Before, however, we can show this, it remains necessary to review another part of the history of religion; that is to say, the mingling of the religions of the Babylonians, Persians, Egyptians, Syrians, people of Asia Minor and Greeks, in the last centuries before Christ. Amongst nearly all these peoples there were legends of gods, goddesses or sons of gods, who came down from heaven to earth to contend with hostile beings. One such foe is the great serpent of the Babylonian religion. It represents darkness, and the floods which in that country made the winter such a joyless season. It is conquered by the sun of spring, which is of course thought of as a god. In other religions the struggle associated with the change in the year’s seasons was differently represented, but in such a way that the identity of the thing could not be mistaken.

Another purpose for which the gods had to descend from heaven is found in the belief that the soul of man is from heaven and yearns after its home, but cannot find the way, unless a being descends from above and releases it from the prison in which it is held captive. This idea also had received, in different religions, different, but not altogether dissimilar, expression.
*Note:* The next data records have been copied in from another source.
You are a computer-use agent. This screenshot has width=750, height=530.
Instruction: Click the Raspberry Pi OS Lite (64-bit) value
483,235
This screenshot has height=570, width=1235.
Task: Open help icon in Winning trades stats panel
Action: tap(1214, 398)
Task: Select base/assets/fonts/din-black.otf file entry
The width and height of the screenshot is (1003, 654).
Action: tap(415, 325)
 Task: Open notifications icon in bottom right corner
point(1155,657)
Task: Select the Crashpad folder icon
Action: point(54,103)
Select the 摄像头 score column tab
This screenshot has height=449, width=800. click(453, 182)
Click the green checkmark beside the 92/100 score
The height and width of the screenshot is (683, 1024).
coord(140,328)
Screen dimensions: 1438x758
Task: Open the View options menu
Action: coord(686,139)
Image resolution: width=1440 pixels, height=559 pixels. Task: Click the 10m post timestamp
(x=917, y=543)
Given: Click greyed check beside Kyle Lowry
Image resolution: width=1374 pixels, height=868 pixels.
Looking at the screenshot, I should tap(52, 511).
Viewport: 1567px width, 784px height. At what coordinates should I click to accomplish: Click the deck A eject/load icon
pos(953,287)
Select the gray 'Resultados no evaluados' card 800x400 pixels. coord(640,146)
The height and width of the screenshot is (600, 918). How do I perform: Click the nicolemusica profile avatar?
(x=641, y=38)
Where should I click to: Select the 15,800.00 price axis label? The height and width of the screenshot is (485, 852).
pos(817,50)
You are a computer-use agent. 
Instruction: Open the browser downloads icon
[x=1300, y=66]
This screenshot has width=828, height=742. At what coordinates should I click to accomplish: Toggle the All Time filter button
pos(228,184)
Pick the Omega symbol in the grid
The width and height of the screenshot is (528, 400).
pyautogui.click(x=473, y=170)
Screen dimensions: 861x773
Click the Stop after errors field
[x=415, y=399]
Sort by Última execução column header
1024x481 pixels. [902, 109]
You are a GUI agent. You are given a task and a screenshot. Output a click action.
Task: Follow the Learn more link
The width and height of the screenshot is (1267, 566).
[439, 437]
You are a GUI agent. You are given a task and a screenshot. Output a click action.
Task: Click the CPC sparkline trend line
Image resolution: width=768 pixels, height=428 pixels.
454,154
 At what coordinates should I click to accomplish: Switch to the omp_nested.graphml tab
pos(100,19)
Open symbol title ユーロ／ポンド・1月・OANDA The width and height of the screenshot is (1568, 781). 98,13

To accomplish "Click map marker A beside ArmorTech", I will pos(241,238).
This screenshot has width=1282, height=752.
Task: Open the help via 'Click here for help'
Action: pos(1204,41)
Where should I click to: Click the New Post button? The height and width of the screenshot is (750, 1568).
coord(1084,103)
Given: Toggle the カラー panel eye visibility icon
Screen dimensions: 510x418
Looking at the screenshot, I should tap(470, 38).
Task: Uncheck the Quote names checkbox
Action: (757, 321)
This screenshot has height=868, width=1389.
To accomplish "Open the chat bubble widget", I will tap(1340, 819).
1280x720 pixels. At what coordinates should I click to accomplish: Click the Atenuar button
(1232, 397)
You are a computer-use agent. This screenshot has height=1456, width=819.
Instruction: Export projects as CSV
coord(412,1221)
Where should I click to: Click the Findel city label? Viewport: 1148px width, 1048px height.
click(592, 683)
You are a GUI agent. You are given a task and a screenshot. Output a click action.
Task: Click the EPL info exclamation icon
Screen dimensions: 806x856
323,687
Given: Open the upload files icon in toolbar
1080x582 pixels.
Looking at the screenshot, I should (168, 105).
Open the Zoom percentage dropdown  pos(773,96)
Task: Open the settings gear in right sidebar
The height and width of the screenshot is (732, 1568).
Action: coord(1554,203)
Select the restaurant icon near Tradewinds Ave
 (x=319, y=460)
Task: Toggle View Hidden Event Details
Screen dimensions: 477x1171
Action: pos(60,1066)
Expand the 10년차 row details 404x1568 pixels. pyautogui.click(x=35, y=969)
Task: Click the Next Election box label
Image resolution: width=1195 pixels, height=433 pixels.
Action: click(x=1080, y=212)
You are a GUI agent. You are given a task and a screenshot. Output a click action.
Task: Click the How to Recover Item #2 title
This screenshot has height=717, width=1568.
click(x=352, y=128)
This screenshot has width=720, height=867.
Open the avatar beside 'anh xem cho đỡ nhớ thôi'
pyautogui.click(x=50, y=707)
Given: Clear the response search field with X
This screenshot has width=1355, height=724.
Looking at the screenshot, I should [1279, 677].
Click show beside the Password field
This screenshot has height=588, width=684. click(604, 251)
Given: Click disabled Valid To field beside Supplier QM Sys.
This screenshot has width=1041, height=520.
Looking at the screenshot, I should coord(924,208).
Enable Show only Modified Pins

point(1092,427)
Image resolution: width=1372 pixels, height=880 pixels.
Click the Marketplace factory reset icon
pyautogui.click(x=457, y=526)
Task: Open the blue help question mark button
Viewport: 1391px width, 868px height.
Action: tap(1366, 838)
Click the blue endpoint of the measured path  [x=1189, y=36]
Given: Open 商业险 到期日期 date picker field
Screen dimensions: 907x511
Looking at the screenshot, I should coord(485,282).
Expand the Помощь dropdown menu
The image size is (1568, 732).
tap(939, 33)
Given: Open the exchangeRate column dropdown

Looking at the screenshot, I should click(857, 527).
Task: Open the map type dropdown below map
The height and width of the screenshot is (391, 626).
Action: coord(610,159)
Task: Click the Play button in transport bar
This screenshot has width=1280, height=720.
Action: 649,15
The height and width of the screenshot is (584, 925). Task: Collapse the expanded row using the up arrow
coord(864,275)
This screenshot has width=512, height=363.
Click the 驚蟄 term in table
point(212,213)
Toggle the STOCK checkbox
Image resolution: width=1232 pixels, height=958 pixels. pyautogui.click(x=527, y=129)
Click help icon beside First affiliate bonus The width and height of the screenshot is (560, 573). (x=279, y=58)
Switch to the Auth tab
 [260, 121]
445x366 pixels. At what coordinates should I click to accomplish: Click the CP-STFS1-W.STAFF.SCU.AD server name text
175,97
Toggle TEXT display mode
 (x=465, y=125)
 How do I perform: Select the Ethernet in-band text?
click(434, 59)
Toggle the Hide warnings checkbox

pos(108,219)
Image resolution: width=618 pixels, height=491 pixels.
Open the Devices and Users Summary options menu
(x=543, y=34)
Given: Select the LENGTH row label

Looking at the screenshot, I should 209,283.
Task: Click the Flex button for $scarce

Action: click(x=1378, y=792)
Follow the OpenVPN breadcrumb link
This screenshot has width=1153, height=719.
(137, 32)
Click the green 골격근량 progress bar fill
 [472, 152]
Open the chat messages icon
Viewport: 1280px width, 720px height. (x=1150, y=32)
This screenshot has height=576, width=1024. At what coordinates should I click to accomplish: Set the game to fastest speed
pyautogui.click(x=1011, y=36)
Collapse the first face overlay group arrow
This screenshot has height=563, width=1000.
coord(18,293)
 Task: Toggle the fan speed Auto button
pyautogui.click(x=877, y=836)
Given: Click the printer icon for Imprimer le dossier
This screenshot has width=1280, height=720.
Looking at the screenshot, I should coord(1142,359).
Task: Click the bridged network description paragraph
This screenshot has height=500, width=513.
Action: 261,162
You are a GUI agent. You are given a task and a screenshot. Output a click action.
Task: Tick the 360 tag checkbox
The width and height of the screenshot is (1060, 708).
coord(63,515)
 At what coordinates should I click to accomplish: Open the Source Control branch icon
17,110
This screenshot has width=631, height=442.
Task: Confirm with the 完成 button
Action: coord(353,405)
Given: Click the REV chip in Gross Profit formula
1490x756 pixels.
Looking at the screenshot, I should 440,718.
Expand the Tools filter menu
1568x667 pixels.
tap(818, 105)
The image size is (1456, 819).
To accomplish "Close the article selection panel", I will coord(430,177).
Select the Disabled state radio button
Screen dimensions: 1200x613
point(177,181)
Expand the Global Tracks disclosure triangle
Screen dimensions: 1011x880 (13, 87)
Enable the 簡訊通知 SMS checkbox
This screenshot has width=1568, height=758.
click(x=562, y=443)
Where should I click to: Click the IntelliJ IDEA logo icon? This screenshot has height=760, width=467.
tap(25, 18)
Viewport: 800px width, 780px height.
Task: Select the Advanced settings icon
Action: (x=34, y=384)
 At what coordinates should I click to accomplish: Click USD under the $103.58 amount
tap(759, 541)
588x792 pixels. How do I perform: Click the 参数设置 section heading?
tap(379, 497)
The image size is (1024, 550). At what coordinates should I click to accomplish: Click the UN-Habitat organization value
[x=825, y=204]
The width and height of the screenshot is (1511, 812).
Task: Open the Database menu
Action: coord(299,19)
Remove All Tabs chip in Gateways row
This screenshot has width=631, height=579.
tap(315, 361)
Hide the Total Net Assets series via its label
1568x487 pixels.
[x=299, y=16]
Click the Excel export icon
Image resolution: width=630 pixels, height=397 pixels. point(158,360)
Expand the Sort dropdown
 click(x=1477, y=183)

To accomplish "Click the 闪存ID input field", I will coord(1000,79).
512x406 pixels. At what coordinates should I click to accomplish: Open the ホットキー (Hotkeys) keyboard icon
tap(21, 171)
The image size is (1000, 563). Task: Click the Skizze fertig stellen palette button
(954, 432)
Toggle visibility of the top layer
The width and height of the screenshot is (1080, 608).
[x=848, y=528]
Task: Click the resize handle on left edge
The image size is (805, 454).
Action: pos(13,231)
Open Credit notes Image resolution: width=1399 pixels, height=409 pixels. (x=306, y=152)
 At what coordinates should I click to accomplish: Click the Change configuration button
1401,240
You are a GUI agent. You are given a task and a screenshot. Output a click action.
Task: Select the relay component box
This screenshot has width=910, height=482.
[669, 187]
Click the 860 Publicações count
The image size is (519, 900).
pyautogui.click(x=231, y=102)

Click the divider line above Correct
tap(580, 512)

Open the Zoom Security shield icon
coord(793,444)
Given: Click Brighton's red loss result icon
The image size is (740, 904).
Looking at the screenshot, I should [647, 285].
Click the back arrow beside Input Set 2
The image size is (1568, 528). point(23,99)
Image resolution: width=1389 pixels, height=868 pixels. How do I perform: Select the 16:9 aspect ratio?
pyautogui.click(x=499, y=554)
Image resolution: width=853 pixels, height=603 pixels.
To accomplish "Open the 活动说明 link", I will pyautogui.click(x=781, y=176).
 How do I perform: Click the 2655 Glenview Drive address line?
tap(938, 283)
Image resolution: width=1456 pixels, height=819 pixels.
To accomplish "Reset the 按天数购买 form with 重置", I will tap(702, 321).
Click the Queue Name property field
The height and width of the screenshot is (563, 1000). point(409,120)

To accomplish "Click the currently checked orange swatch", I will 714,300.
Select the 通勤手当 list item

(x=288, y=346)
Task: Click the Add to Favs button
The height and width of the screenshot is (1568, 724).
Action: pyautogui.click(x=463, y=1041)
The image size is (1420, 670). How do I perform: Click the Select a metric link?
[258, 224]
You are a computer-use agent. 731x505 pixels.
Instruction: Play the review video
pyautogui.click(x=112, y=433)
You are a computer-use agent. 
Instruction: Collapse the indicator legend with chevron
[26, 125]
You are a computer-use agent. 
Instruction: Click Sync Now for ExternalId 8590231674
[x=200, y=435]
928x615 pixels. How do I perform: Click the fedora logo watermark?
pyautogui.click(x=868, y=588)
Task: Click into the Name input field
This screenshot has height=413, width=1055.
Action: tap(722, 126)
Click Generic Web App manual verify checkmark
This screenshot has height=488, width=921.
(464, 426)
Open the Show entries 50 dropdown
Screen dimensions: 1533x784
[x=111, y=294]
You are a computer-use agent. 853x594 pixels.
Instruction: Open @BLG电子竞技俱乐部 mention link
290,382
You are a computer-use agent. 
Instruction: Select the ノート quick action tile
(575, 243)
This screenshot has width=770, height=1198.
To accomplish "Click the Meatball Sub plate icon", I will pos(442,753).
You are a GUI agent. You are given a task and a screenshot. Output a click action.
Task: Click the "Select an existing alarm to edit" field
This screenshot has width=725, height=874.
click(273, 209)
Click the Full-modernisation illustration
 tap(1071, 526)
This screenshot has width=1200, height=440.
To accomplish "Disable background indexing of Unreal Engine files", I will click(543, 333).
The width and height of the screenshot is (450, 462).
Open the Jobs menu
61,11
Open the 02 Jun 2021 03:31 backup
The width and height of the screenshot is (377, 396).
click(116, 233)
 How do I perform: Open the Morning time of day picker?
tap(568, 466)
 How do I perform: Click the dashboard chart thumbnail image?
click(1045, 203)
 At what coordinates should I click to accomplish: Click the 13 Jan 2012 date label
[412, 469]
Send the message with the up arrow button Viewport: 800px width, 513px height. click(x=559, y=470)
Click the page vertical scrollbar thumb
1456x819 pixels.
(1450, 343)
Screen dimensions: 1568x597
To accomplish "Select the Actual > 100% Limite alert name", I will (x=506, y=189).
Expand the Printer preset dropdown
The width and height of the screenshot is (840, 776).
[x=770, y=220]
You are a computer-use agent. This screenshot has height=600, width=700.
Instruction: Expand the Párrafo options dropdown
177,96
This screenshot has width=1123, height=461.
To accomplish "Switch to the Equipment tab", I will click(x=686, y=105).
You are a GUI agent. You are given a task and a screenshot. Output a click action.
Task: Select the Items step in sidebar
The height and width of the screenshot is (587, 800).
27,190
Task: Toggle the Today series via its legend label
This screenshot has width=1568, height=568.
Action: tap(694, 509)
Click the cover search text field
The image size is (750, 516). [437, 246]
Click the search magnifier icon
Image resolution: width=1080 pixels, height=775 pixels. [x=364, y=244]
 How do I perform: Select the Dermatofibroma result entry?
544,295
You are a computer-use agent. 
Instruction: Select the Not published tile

But even that the world might be created or organised, subordinate divine beings had to help as soon as a religion was dominated by the belief that the highest God, if He was to continue to be perfectly pure and divine, could have nothing to do with the world.

But, further, it must be possible to say, as regards these divine beings, how they arose; and their origin, as can be easily understood, was represented in such a way that one 148always proceeded from the other or was born from two others, thought of as male and female. Here we have reason enough for the existence of a number of divine figures in every religion, whose derivation from one another, whose rank, friendship and enmity amongst one another, whose activity in favour or to the detriment of men, it was a somewhat intricate problem to solve.

When, especially from the end of the fourth century, Alexander the Great’s expeditions brought all the well-known peoples, and many more which were less important, into frequent contact, there was an interchange of ideas, even as regards their gods. The agreement between so many divine forms in the different religions was recognised, and the manner in which such and such a god was worshipped in one country was transferred to the related god in another, so long as people believed that, by doing so, they could better assure themselves of his help. In brief, a complete mingling started, which made this whole world of deities not only an intricate, but even a confused, puzzle.